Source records
....................
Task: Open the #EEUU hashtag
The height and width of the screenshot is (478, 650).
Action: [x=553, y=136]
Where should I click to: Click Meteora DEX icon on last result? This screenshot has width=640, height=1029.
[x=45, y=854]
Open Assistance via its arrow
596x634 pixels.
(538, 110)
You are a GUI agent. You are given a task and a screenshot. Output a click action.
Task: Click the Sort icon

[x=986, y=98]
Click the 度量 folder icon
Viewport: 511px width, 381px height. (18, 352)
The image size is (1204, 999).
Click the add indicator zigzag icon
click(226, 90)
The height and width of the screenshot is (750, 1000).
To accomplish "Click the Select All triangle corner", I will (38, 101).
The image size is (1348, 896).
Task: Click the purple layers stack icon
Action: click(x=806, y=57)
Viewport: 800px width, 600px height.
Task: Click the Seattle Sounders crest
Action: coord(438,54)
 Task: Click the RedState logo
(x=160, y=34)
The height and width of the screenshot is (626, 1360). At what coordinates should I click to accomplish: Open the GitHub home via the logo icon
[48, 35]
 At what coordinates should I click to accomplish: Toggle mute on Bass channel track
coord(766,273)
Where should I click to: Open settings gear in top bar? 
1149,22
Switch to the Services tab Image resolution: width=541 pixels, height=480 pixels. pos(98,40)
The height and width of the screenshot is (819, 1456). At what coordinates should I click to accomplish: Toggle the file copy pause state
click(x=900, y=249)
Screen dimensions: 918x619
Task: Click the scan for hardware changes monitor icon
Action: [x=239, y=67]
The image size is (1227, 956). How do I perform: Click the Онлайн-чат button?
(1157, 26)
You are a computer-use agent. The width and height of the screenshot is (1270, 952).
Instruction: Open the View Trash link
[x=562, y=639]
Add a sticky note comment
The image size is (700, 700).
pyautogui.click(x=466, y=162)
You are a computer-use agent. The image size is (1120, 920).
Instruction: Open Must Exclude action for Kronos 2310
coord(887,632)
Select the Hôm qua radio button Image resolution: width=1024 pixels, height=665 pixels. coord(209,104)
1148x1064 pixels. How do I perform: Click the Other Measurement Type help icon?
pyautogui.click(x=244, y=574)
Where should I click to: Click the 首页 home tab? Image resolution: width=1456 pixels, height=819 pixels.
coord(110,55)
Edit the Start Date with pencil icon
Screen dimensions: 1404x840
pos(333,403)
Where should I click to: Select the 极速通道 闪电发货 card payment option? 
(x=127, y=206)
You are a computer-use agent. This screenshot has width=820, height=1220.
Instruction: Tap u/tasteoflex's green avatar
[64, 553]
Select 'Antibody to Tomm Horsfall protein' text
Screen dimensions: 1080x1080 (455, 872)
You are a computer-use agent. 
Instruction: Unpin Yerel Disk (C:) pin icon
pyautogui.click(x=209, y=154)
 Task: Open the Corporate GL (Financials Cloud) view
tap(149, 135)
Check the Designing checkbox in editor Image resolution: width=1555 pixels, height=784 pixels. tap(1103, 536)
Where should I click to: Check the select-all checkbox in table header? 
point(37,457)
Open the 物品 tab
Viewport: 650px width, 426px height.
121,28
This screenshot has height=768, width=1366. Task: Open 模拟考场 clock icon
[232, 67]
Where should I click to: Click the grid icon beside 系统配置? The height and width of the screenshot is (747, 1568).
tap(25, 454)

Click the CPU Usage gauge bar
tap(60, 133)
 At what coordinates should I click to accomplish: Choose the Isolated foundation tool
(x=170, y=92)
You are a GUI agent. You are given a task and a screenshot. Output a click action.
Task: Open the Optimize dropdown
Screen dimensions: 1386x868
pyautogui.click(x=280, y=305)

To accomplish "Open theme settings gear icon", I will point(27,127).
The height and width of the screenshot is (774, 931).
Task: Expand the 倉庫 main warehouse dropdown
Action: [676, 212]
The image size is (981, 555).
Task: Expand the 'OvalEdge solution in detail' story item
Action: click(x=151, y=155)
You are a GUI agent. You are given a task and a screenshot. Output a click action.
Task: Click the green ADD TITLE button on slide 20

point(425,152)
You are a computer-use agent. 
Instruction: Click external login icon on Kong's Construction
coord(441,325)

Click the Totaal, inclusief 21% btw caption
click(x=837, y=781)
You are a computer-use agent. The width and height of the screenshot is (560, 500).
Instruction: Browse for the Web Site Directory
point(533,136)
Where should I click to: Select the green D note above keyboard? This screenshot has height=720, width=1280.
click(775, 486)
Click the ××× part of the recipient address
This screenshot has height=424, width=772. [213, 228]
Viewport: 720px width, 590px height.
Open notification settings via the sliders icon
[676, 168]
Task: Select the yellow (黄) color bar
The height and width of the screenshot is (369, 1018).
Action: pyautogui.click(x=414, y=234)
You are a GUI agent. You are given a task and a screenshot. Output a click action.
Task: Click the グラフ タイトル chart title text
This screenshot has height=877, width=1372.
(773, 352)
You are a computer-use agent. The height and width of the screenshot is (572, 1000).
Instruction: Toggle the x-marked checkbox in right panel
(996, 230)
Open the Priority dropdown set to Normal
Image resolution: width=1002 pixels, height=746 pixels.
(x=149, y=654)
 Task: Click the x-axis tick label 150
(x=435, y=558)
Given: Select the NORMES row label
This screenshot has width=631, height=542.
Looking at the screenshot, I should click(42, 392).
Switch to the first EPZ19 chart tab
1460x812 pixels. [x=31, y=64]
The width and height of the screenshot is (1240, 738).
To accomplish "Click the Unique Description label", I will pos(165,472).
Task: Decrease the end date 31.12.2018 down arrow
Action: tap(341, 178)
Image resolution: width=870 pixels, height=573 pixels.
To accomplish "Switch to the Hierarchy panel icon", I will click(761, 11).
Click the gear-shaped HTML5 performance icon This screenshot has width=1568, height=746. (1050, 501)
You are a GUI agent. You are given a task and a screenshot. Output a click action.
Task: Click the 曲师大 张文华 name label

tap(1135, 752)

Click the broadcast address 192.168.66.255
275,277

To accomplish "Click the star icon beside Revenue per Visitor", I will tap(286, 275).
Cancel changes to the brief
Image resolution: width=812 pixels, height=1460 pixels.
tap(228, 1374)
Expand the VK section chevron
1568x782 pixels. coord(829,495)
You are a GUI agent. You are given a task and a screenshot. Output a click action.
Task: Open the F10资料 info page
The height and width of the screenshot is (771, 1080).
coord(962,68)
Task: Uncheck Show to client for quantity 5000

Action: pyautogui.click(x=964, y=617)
....................
▶ [REQUIRED ACTION]
Take the line that contains "Task: Select the yellow (黄) color bar" and each line after it through the end of the records, and repeat them all exactly. Nothing else.

▶ [REPLY]
Task: Select the yellow (黄) color bar
The height and width of the screenshot is (369, 1018).
Action: pyautogui.click(x=414, y=234)
You are a GUI agent. You are given a task and a screenshot. Output a click action.
Task: Click the グラフ タイトル chart title text
This screenshot has height=877, width=1372.
(773, 352)
You are a computer-use agent. The height and width of the screenshot is (572, 1000).
Instruction: Toggle the x-marked checkbox in right panel
(996, 230)
Open the Priority dropdown set to Normal
Image resolution: width=1002 pixels, height=746 pixels.
(x=149, y=654)
 Task: Click the x-axis tick label 150
(x=435, y=558)
Given: Select the NORMES row label
This screenshot has width=631, height=542.
Looking at the screenshot, I should click(42, 392).
Switch to the first EPZ19 chart tab
1460x812 pixels. [x=31, y=64]
The width and height of the screenshot is (1240, 738).
To accomplish "Click the Unique Description label", I will pos(165,472).
Task: Decrease the end date 31.12.2018 down arrow
Action: tap(341, 178)
Image resolution: width=870 pixels, height=573 pixels.
To accomplish "Switch to the Hierarchy panel icon", I will click(761, 11).
Click the gear-shaped HTML5 performance icon This screenshot has width=1568, height=746. (1050, 501)
You are a GUI agent. You are given a task and a screenshot. Output a click action.
Task: Click the 曲师大 张文华 name label

tap(1135, 752)

Click the broadcast address 192.168.66.255
275,277

To accomplish "Click the star icon beside Revenue per Visitor", I will tap(286, 275).
Cancel changes to the brief
Image resolution: width=812 pixels, height=1460 pixels.
tap(228, 1374)
Expand the VK section chevron
1568x782 pixels. coord(829,495)
You are a GUI agent. You are given a task and a screenshot. Output a click action.
Task: Open the F10资料 info page
The height and width of the screenshot is (771, 1080).
coord(962,68)
Task: Uncheck Show to client for quantity 5000

Action: pyautogui.click(x=964, y=617)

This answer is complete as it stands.